[Items from a dataset]
§

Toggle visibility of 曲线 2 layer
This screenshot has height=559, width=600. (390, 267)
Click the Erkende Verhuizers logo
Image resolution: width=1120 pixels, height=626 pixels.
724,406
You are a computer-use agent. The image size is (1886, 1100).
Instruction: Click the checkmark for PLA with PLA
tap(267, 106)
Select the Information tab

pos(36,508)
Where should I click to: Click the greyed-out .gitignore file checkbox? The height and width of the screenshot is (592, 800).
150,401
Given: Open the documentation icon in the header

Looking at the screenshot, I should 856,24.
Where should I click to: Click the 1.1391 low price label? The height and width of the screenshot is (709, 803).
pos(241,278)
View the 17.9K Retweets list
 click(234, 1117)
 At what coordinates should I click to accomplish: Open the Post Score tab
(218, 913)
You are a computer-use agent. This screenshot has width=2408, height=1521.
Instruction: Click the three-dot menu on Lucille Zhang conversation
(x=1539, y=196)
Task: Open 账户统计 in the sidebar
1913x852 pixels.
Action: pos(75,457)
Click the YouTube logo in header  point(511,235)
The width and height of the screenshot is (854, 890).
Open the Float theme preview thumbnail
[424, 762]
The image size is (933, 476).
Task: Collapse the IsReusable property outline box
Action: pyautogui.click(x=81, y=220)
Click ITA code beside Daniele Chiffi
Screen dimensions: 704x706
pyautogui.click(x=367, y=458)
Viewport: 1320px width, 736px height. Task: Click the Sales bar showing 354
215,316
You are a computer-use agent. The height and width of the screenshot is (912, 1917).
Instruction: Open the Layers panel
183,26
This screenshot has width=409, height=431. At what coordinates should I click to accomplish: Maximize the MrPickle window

§

* **EXERCISE DESCRIPTION**
One number is the full answer: how many lines of the records include the string "agent".

* **PROBLEM SOLUTION**
3